Hal inilah yang menurut penelitian Hisle-Gorman dapat meningkatkan risiko patah tulang pada anak.
H2 blocker, juga disebut antagonis reseptor histamin H2, bekerja dengan benar-benar mengurangi jumlah asam yang diproduksi oleh lambung, daripada menetralkan apa yang sudah ada. Mereka termasuk famotidine (Pepcid) dan ranitidine (Zantac).
Inhibitor pompa proton (PPI) sekarang merupakan kelas obat yang paling sering diresepkan untuk meredakan gangguan terkait asam lambung.
Mereka bekerja dengan sepenuhnya memblokir sel-sel yang menghasilkan asam.
Contoh PPI termasuk lansoprazole (Prevacid) dan omeprazole (Prilosec).
Antasida bukan satu-satunya cara untuk meredakan gejala GER.
Ada tindakan sederhana yang bisa dilakukan orang tua sendiri.
“Saya selalu merekomendasikan intervensi perilaku sebelum beralih ke opsi lain,” kata Jossen.
Dia merekomendasikan agar orang tua mencoba "memberi makan lebih kecil, lebih sering dan memegang bayi tegak selama setidaknya 20 menit setelah botol sebagai intervensi pertama."

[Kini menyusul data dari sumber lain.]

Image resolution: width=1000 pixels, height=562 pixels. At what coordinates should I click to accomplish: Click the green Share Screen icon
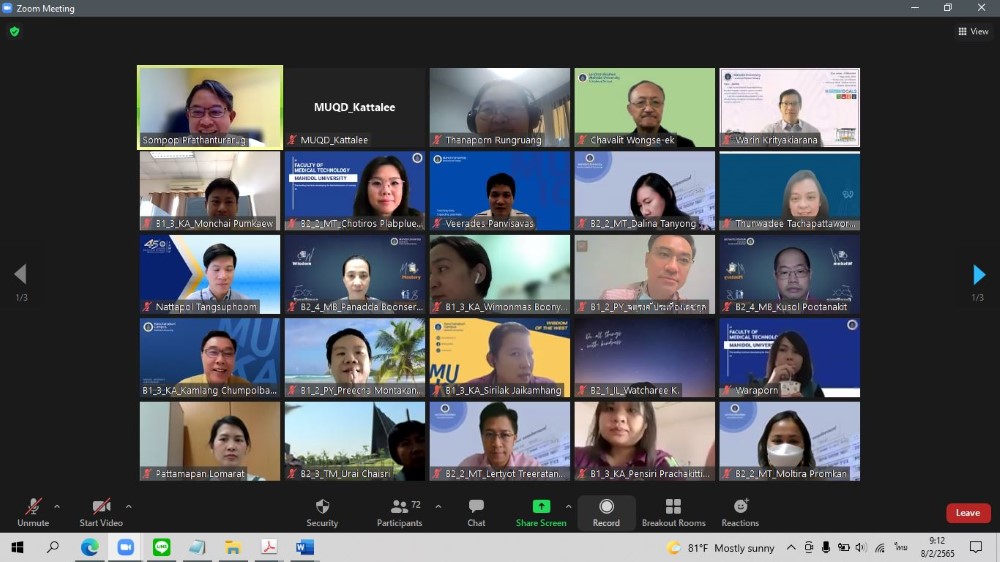click(x=541, y=507)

"Mereka juga harus memastikan bayinya bersendawa dengan cukup," katanya, "dan saat memberi susu botol, periksa apakah aliran putingnya terlalu cepat."
Jossen menjelaskan bahwa alergi susu juga bisa menjadi penyebab gejala GER.

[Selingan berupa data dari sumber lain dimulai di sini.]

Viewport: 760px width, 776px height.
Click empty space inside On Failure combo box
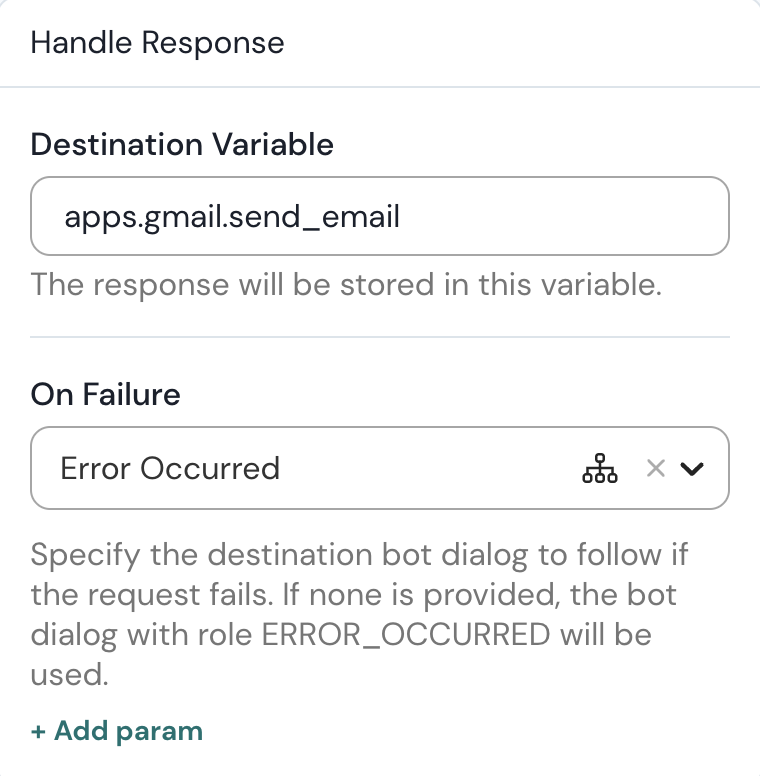point(430,468)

Dalam hal ini, dia merekomendasikan pengganti.
“Pemberian formula hypoallergenic selama dua sampai empat minggu bisa dicoba,” katanya. “Meskipun salah satu gejala khas untuk intoleransi protein susu adalah darah dalam tinja, ada beberapa bayi yang tidak toleran terhadap susu sapi yang mungkin menunjukkan gejala GER yang signifikan sebagai gantinya.”

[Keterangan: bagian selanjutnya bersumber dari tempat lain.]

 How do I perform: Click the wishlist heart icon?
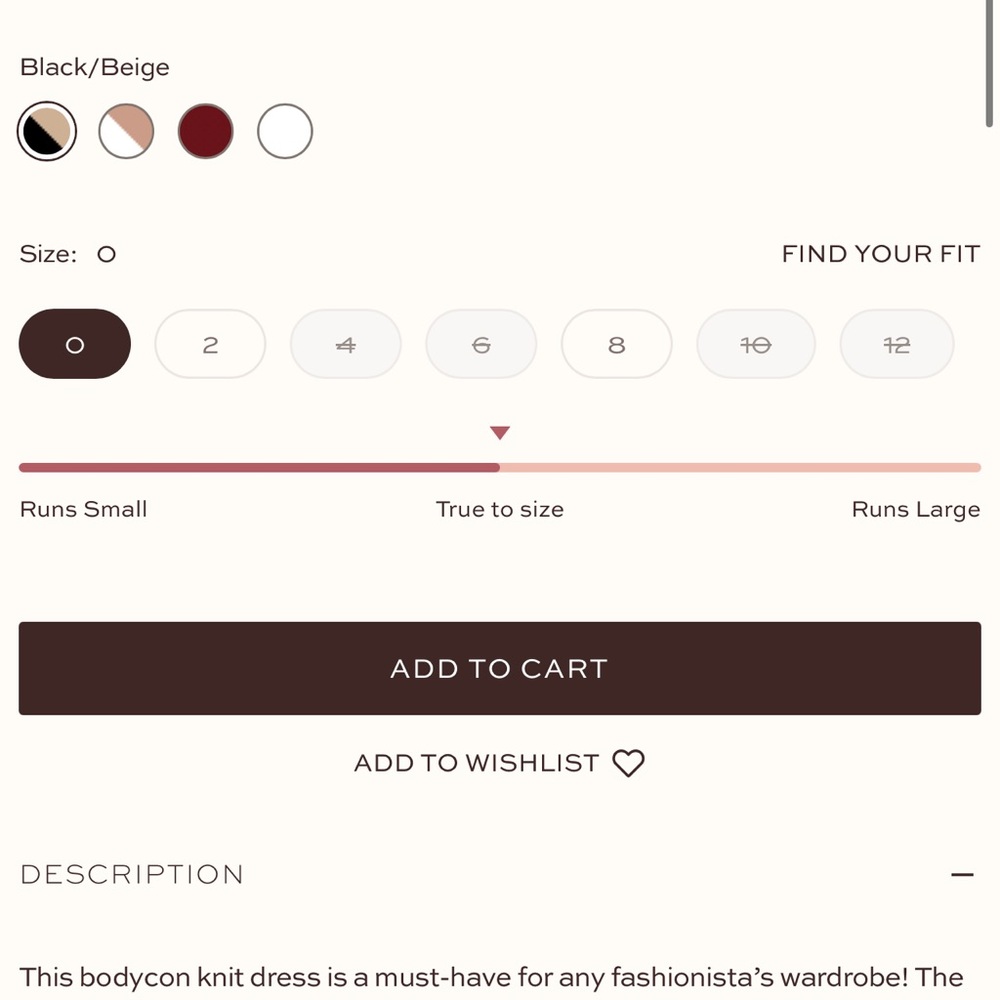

Jossen menambahkan bahwa jika membuat penyesuaian itu tidak berhasil dan APK masih menjadi masalah, maka dia akan mempertimbangkan pendekatan lain.
Sama menyedihkannya dengan melihat anak Anda meludah dan menangis setelah makan, Jossen mengingatkan orang tua bahwa ini adalah kondisi yang hampir selalu membaik seiring waktu.
“Baik GER dan GERD akan membaik seiring waktu, dan prognosisnya baik,” katanya. “Saya biasanya memberi tahu orang tua bahwa begitu bayi dapat duduk, gejalanya akan mulai membaik, dan sebagian besar dari kedua kondisi tersebut akan hilang pada saat bayi mulai berjalan.”
“Pada GER atau GERD tipikal, tidak ada konsekuensi jangka panjang,” tambahnya, “dan saya tidak mengantisipasi bahwa bayi-bayi ini akan lebih rentan terhadap masalah pencernaan daripada anak-anak lain di masa depan.”
Beberapa bayi dapat mengalami muntah yang berlebihan dan ketidaknyamanan setelah makan yang disebut gastroesophageal reflux, atau GER.
Ketika gejalanya cukup buruk sehingga berat badan bayi tidak bertambah dan mengalami ketidaknyamanan yang berkepanjangan, itu disebut GERD.
Antasida dapat meredakan gejala ini.
Namun, penelitian terbaru menyimpulkan obat ini mungkin tidak efektif. Kelas antasida tertentu juga dapat meningkatkan risiko patah tulang.
Para ahli mengatakan ada metode dan perubahan pola makan yang harus dicoba terlebih dahulu sebelum menggunakan obat.